Do this ::
Transcribe the lines of the material exactly as they appear, beginning with the line that contains "Viewport: 1108px width, 617px" and continuing through the line that contains "click(x=34, y=63)", including both of those lines.

Task inputs ::

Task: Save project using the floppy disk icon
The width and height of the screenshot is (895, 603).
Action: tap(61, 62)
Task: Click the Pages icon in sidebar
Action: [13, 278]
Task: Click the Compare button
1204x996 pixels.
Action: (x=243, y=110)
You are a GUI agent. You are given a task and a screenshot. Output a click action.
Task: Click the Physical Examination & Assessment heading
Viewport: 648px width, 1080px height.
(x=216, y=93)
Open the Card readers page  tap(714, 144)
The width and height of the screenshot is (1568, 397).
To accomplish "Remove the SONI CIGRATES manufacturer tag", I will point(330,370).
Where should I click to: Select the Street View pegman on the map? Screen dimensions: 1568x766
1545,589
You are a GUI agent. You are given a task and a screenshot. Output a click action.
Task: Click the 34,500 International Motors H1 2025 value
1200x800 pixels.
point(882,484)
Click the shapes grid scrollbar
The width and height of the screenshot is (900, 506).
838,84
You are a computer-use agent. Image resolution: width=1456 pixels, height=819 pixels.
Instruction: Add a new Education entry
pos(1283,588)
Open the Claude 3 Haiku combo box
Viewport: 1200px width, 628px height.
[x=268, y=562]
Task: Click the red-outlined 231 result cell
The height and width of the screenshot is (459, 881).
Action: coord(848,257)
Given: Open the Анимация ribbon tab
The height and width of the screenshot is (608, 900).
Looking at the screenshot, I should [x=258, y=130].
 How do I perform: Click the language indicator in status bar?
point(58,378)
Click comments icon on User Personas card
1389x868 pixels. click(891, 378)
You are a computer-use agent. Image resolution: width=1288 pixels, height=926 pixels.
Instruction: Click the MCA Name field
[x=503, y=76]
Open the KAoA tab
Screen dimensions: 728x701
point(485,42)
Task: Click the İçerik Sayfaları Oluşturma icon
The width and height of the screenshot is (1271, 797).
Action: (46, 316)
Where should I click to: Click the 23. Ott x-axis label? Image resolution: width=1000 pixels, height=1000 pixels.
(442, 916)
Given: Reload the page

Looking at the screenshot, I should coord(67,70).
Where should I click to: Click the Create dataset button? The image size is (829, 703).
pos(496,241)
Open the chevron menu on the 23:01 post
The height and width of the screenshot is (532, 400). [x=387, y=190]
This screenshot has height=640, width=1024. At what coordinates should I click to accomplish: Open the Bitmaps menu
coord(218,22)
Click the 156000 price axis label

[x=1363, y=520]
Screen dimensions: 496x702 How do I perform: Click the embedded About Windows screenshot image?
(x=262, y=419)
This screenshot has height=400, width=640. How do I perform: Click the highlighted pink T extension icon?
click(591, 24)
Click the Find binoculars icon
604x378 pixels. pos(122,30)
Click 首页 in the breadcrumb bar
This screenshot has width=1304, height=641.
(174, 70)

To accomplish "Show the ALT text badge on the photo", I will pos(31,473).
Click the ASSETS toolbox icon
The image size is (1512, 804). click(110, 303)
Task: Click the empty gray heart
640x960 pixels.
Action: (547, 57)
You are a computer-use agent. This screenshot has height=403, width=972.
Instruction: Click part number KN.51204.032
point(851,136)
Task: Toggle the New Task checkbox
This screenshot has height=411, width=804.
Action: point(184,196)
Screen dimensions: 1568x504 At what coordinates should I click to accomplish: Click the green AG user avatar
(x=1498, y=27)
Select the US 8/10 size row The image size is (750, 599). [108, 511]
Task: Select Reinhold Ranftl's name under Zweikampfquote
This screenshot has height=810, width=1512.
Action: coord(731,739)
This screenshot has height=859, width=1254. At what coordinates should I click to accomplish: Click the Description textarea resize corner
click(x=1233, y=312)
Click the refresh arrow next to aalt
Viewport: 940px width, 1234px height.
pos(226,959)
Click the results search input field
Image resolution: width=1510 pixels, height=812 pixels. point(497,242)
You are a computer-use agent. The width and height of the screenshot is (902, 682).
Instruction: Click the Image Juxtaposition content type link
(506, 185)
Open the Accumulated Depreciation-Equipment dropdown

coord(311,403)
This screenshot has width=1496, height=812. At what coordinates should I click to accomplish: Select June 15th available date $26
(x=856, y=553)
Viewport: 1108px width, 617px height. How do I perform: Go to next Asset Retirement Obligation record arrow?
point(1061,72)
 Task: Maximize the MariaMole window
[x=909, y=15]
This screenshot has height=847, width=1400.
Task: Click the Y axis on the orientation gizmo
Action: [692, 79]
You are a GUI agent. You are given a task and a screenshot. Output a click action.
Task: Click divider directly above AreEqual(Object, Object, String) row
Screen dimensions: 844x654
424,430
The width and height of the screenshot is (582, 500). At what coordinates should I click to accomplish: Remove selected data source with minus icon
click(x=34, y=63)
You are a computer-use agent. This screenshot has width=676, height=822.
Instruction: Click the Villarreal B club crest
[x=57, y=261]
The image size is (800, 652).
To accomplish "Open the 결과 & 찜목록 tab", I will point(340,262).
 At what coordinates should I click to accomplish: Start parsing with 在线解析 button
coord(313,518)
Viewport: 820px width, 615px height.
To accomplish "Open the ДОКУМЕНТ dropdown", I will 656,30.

Exercise output ::
Viewport: 1108px width, 617px height. How do I perform: Go to next Asset Retirement Obligation record arrow?
point(1061,72)
 Task: Maximize the MariaMole window
[x=909, y=15]
This screenshot has height=847, width=1400.
Task: Click the Y axis on the orientation gizmo
Action: [692, 79]
You are a GUI agent. You are given a task and a screenshot. Output a click action.
Task: Click divider directly above AreEqual(Object, Object, String) row
Screen dimensions: 844x654
424,430
The width and height of the screenshot is (582, 500). At what coordinates should I click to accomplish: Remove selected data source with minus icon
click(x=34, y=63)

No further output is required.